▸ Given data:
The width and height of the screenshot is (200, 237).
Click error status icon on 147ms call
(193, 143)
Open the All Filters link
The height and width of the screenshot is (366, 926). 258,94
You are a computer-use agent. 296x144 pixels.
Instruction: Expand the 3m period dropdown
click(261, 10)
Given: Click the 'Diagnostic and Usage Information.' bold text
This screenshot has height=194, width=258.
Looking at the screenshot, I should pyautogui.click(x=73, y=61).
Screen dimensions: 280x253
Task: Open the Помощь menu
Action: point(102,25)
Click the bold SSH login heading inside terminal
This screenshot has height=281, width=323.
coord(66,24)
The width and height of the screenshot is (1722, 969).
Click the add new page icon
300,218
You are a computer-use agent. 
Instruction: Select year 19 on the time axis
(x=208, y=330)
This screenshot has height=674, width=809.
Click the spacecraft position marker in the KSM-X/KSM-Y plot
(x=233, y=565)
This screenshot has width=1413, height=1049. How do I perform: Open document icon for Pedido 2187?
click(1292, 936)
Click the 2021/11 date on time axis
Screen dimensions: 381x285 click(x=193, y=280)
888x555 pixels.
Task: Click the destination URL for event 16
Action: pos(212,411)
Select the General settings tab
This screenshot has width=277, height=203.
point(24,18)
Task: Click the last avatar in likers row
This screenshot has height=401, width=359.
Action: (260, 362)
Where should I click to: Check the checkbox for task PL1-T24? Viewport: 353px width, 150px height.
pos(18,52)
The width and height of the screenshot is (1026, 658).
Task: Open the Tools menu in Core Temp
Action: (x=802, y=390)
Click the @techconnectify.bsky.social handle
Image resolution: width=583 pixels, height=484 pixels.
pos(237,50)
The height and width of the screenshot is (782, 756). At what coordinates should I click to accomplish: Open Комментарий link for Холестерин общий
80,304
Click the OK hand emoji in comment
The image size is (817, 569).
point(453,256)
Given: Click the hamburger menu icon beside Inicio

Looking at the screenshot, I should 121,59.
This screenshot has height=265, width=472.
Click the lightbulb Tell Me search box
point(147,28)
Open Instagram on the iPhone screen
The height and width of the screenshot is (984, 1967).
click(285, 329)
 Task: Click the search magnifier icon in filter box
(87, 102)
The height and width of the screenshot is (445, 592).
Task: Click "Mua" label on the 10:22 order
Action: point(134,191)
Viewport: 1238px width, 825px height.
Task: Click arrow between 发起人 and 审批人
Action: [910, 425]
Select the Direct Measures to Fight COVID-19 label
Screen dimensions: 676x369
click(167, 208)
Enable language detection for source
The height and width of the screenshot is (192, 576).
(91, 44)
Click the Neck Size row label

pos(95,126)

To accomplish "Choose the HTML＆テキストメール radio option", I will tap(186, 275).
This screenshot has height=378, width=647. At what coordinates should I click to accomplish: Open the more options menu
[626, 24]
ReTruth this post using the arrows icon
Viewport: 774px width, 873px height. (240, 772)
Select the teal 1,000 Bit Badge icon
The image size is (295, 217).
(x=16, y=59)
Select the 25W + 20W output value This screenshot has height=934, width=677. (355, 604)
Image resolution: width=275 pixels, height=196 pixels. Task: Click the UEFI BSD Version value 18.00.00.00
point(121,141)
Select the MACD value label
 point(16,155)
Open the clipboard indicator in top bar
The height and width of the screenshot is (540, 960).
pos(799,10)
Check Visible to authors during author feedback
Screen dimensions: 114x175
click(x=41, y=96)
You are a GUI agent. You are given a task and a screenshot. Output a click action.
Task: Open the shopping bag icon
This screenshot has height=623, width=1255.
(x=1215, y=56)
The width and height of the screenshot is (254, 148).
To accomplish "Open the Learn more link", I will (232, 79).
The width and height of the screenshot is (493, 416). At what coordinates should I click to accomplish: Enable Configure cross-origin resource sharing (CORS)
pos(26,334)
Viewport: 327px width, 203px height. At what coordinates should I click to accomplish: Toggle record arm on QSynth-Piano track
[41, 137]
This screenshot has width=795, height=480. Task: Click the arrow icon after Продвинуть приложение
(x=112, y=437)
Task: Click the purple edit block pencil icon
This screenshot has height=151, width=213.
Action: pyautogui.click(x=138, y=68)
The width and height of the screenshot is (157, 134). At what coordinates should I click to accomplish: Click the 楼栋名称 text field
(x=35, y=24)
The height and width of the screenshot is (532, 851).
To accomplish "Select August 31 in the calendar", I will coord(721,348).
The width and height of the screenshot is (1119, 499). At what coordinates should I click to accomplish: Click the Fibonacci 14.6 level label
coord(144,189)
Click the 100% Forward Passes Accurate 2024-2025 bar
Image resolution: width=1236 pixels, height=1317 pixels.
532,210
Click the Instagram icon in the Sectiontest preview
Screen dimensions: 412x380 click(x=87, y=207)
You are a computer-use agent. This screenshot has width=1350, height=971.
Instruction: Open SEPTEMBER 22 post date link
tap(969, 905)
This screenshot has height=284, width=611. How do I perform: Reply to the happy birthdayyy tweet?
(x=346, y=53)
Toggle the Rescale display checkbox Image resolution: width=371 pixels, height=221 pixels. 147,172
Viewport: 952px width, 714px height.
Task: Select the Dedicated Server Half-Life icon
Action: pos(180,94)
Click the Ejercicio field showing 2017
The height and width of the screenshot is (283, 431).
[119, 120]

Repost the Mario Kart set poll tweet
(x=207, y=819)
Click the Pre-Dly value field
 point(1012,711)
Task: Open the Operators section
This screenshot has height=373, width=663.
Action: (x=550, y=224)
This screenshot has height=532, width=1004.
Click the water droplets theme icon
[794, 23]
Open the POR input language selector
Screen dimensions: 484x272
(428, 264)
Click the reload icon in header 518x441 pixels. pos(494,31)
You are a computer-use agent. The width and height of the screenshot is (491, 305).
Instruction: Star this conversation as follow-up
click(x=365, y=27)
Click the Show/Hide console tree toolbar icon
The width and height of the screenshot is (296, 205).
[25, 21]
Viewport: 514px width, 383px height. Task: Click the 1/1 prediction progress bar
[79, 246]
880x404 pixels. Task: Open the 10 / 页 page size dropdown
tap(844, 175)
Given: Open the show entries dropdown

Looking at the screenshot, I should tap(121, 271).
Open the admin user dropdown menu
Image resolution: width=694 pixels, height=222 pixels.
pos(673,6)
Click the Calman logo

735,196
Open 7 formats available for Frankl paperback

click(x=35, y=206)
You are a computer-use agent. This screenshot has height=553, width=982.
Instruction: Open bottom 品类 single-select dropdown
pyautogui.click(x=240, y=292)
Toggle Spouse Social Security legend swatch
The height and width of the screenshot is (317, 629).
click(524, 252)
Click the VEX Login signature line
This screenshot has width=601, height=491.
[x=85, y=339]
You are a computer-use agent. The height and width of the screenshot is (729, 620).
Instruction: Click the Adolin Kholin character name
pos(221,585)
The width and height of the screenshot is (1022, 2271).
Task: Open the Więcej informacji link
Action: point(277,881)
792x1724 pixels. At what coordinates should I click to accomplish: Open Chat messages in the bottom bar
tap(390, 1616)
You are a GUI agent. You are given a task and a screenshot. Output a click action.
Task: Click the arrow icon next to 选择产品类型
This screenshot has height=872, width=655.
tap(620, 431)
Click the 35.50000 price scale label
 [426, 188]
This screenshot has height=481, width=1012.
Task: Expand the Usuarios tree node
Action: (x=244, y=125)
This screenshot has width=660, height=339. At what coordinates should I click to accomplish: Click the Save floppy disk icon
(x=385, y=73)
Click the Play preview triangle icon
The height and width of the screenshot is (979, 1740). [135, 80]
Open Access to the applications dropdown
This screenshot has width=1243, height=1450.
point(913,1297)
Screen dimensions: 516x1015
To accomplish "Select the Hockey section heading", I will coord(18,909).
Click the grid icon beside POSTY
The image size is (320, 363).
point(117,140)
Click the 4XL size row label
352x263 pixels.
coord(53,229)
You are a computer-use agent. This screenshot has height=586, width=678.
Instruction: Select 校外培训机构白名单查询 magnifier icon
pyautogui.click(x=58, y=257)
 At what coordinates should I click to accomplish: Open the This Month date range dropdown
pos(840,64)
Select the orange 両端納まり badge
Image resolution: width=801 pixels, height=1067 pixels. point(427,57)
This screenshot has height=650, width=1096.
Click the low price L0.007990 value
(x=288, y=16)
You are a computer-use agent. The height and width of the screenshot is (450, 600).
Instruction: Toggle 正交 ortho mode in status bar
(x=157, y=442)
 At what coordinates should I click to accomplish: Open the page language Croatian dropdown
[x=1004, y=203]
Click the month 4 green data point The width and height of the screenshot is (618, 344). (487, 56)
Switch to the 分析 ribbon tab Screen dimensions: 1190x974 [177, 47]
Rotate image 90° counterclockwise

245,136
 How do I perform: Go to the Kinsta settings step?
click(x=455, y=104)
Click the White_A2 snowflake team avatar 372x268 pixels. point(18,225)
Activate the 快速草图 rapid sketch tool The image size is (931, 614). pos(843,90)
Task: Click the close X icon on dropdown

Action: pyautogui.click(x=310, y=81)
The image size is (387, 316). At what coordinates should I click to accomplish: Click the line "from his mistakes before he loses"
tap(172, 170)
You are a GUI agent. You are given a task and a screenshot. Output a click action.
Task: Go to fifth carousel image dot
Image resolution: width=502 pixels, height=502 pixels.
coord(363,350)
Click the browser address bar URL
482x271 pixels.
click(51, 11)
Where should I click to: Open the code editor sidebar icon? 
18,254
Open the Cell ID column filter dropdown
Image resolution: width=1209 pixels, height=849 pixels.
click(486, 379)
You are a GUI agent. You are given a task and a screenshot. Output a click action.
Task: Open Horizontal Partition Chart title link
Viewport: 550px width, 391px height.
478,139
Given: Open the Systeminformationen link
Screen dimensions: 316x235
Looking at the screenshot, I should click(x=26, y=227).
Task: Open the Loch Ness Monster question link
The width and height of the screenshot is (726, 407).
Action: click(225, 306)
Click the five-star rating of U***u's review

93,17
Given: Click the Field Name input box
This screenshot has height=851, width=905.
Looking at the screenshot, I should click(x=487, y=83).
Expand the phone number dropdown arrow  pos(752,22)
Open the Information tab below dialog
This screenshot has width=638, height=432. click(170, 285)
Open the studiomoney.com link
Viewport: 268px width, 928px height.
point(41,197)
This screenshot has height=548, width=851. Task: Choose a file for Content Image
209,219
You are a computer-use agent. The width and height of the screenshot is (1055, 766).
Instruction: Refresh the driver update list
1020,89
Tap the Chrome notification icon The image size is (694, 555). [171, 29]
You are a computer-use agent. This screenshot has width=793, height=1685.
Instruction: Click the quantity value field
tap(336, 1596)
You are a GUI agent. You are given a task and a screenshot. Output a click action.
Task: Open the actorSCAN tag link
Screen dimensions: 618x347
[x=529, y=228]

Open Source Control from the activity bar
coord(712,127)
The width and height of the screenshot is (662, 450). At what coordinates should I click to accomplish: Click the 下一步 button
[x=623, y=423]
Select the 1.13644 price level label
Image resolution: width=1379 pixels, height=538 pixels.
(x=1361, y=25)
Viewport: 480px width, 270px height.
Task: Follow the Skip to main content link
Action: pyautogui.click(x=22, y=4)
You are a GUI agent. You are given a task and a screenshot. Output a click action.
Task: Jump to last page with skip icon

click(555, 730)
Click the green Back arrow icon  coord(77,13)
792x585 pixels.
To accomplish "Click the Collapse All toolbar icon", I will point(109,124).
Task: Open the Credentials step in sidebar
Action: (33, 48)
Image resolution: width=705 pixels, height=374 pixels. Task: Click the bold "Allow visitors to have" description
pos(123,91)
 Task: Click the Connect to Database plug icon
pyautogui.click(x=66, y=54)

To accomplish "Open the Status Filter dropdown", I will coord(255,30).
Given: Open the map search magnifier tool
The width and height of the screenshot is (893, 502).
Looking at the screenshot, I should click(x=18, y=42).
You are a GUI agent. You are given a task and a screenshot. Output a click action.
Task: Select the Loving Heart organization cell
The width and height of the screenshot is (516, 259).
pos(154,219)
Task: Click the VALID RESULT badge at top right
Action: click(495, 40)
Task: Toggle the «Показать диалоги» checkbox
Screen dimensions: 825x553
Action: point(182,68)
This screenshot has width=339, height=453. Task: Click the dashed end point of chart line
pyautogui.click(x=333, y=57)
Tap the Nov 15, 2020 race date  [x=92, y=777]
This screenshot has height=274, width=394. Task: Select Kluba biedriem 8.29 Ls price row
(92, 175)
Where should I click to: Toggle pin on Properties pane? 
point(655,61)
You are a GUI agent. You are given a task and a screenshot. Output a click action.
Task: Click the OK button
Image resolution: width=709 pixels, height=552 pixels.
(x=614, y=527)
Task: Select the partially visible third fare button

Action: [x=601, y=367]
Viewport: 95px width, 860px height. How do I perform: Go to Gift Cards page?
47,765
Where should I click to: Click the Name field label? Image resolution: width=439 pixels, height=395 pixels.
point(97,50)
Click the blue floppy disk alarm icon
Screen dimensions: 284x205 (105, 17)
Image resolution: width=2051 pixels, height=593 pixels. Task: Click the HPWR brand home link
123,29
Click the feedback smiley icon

▸ Prompt:
Above this task is a listing. Restate, word for word and with nothing added, the lines from the one with "This screenshot has height=674, width=809." through the one with "Select the General settings tab".

▸ Answer to this task:
This screenshot has height=674, width=809.
Click the spacecraft position marker in the KSM-X/KSM-Y plot
(x=233, y=565)
This screenshot has width=1413, height=1049. How do I perform: Open document icon for Pedido 2187?
click(1292, 936)
Click the 2021/11 date on time axis
Screen dimensions: 381x285 click(x=193, y=280)
888x555 pixels.
Task: Click the destination URL for event 16
Action: pos(212,411)
Select the General settings tab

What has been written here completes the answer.